Parker’s son, Dave Parker II, shared that his father was working on his acceptance speech when he died.
Parker II said his father had written a poem that he wanted him to deliver.
“The Cobra. 39. It’s about damn time,” was among the stanzas. It noted Parker’s uniform number and his dissatisfaction with being passed over for enshrinement for decades.
With a touch of humor, Parker praised himself posthumously for his fashion taste, his being a “sex symbol,” his “rocket arm,” and joy for “running over any catcher.”
Allen, who played for the St. Louis Cardinals in 1970 after being traded by the Philadelphia Phillies, won the American League Most Valuable Player Award in 1972 with the Chicago White Sox.
His widow, Willa Allen, remembered her husband’s kindness during his 15-year career.
“Whether it was taking time to speak with children who were fans of his or his simple ‘Thank you,’ when the Phillies told him that they were going to retire his number, [Dick] never took the fact that he got to play baseball for a living for granted.”
Willa Allen said when her husband was a child, a teacher asked her students what they wanted to be when they grew up.

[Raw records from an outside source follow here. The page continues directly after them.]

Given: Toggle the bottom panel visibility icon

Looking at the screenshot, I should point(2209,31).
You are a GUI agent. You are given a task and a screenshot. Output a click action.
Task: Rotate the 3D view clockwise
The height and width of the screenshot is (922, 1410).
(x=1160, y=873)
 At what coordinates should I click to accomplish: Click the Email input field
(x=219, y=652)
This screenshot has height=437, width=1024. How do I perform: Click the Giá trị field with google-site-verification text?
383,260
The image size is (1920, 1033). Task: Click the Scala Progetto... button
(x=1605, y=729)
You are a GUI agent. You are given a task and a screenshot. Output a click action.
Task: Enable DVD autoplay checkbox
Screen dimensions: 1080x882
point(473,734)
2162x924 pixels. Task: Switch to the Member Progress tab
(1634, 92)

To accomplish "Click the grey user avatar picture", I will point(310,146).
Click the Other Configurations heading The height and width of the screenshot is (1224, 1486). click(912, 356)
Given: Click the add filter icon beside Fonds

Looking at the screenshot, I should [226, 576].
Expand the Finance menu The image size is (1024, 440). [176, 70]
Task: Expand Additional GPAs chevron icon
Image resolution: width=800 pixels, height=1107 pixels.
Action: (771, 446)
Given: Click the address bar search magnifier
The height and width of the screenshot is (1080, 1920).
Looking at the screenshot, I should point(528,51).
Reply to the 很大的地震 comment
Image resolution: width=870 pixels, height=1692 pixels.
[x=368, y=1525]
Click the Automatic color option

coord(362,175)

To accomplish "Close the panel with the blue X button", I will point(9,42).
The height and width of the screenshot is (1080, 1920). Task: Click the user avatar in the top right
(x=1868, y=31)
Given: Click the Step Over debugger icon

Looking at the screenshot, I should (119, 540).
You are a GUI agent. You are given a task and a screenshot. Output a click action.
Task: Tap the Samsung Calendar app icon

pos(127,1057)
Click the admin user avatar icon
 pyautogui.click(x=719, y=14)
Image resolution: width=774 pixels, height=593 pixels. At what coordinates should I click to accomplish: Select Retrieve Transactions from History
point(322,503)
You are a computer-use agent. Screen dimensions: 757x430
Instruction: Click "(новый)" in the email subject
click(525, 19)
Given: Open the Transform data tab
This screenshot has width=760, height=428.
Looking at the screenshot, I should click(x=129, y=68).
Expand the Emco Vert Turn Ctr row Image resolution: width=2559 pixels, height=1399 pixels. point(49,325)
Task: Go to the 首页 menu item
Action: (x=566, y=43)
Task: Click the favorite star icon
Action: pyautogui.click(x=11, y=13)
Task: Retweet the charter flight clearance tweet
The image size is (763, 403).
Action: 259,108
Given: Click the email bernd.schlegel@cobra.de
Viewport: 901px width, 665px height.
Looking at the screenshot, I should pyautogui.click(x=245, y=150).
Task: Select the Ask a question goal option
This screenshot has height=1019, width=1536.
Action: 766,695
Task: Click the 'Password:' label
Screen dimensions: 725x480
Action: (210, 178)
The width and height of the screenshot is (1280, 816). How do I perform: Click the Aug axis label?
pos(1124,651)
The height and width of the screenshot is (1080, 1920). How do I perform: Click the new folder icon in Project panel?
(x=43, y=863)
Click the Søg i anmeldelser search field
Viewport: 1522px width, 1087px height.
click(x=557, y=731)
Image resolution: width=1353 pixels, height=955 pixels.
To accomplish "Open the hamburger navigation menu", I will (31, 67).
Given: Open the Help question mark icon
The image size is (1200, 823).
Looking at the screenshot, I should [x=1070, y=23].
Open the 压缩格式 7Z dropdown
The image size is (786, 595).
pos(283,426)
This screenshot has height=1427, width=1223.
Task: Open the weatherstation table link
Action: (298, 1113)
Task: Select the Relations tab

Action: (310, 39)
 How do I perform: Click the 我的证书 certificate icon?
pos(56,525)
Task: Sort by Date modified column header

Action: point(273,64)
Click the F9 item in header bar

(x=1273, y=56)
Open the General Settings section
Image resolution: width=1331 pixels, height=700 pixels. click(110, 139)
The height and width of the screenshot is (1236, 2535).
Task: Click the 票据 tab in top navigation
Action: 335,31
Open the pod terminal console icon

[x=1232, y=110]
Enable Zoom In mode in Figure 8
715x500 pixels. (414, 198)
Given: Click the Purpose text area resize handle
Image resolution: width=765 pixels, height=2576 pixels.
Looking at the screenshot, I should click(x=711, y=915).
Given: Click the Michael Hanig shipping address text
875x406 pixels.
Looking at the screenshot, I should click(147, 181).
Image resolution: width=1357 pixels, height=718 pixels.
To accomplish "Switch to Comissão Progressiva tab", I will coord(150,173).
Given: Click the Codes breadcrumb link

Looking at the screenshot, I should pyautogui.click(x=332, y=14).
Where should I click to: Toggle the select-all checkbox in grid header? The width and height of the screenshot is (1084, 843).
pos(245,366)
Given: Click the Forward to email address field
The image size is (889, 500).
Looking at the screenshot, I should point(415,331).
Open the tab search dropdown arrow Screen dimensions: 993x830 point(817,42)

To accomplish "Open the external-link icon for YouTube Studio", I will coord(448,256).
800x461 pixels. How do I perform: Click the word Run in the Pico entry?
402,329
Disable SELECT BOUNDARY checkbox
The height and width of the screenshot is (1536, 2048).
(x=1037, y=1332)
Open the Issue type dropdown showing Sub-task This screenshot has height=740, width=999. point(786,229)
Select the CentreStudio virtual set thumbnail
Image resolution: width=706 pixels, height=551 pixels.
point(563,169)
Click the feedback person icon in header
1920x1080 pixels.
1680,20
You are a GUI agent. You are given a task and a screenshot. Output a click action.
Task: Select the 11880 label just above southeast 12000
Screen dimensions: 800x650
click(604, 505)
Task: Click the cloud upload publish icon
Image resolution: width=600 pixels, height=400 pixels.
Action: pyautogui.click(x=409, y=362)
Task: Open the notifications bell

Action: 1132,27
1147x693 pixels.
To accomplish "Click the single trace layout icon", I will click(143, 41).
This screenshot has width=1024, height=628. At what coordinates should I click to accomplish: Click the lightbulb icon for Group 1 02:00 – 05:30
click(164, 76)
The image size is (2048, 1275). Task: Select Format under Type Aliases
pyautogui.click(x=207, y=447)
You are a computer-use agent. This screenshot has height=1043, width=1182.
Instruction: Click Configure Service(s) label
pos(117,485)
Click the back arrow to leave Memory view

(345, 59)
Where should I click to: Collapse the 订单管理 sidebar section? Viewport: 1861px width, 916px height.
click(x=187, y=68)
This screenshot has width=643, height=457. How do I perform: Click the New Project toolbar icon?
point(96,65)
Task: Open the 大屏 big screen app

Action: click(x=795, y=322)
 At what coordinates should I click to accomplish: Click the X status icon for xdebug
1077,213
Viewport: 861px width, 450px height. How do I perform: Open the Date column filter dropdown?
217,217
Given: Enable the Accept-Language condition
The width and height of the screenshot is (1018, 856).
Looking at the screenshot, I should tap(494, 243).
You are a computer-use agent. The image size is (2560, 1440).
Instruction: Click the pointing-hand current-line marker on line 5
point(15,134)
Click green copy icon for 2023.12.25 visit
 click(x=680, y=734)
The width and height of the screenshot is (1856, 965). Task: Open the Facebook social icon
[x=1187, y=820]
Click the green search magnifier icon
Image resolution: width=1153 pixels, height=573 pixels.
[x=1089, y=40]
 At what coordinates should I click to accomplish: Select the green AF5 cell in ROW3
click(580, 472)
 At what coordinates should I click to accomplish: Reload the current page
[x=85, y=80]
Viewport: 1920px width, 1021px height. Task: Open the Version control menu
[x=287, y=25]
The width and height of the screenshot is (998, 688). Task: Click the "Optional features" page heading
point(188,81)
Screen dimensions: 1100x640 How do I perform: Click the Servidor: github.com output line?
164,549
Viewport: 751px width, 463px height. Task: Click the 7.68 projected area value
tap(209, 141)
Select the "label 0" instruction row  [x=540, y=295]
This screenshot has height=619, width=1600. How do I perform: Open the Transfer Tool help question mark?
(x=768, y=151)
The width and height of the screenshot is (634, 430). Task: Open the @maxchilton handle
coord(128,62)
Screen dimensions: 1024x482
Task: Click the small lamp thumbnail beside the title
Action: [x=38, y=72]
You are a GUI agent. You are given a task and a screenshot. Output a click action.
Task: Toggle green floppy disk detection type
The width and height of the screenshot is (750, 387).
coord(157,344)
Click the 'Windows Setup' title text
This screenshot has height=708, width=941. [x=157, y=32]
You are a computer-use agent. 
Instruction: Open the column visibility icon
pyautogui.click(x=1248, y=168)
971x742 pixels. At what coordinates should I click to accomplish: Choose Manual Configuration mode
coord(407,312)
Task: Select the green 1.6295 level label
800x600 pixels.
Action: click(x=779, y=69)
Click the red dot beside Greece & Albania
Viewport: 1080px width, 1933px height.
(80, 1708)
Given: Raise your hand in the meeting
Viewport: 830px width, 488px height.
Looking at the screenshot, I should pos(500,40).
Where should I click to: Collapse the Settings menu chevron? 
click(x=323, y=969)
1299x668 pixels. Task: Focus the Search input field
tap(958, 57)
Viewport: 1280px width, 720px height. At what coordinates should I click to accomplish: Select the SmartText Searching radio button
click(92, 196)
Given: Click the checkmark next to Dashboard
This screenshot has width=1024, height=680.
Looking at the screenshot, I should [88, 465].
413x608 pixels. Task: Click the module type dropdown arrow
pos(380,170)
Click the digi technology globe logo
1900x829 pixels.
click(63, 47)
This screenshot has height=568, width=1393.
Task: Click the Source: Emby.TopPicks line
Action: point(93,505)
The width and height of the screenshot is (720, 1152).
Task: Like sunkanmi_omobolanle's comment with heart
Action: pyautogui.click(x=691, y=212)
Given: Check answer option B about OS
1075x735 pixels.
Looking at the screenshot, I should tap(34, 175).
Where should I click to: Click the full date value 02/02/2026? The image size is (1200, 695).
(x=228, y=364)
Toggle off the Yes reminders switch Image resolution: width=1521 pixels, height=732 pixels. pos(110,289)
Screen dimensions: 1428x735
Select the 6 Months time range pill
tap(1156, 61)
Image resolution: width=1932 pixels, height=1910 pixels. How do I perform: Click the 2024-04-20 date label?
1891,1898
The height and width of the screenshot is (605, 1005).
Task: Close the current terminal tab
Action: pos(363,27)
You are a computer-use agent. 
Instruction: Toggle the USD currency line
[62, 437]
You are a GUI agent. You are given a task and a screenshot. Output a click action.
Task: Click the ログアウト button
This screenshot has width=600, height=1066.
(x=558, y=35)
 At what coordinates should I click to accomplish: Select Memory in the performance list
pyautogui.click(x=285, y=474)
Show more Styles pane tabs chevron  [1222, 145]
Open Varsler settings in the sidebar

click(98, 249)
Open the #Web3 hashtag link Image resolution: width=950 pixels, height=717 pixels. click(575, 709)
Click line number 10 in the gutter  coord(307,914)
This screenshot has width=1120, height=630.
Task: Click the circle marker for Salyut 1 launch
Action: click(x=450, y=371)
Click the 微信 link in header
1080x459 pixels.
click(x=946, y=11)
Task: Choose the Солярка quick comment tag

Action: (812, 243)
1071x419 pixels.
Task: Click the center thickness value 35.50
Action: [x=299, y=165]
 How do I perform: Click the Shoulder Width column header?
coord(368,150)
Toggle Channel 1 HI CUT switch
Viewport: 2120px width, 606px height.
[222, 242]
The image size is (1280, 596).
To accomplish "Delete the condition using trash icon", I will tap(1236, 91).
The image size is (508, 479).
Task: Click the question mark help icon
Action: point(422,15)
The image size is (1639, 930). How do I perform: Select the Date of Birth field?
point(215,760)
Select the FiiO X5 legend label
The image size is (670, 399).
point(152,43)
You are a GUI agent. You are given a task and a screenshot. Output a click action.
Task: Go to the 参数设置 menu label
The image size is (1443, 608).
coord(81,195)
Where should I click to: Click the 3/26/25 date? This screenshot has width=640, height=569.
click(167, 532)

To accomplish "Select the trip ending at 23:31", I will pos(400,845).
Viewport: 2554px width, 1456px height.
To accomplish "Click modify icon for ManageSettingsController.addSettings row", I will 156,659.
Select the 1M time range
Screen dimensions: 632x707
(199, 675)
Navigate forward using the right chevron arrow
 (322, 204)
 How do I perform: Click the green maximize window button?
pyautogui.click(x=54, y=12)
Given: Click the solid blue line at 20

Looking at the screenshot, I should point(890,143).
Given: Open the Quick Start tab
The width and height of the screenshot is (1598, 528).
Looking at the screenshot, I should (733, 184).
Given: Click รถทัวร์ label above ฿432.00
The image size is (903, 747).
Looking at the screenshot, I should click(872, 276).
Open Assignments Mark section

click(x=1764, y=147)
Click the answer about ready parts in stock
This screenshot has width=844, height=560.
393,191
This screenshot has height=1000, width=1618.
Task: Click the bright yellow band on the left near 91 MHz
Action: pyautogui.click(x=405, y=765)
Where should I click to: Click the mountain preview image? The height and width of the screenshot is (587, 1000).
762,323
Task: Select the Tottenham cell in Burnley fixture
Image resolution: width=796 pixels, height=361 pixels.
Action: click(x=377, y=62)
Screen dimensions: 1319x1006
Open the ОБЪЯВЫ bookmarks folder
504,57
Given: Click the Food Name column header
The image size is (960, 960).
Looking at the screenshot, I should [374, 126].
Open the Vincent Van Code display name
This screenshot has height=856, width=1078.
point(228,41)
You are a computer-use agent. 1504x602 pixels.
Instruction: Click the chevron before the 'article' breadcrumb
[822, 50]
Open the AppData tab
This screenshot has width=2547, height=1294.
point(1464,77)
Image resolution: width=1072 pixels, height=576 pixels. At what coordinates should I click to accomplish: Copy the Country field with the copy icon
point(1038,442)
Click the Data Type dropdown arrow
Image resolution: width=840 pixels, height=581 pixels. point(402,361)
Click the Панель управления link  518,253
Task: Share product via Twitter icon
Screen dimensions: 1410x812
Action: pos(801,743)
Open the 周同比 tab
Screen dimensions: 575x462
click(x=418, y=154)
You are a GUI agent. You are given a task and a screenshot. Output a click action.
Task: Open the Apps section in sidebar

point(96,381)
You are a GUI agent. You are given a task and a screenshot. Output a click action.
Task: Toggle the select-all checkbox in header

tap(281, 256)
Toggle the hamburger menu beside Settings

“Dick said he was going to be a Major League Baseball player. The kids all laughed because at that time there were no Black players in baseball. Well, look at him now,” she said.
The Reid Roundup
Bubba Wallace won NASCAR’s Brickyard 400 last Sunday at the Indianapolis Motor Speedway, becoming the first Black driver to win a major race at the historic home of the Indianapolis 500. The victory guarantees Wallace a spot in the NASCAR playoff series, which now includes the Enjoy Illinois 300 at World Wide Technology Raceway in Madison, Ill., on Sept. 7… 2025 could be the best in history for Black drivers on major racing circuits. Rajah Caruth won the NASCAR Craftsman Truck Series Rackley Roofing 200 on May 31 in Nashville. Myles Rowe became the first Black driver to win an Indy NXT race when he took the first checkered flag of his career at the Iowa Grand Prix on June 12…Now, if only Lewis Hamilton could race to a victory during the remaining Formula 1 schedule with Ferrari, this will indeed be the Year of the Black Driver.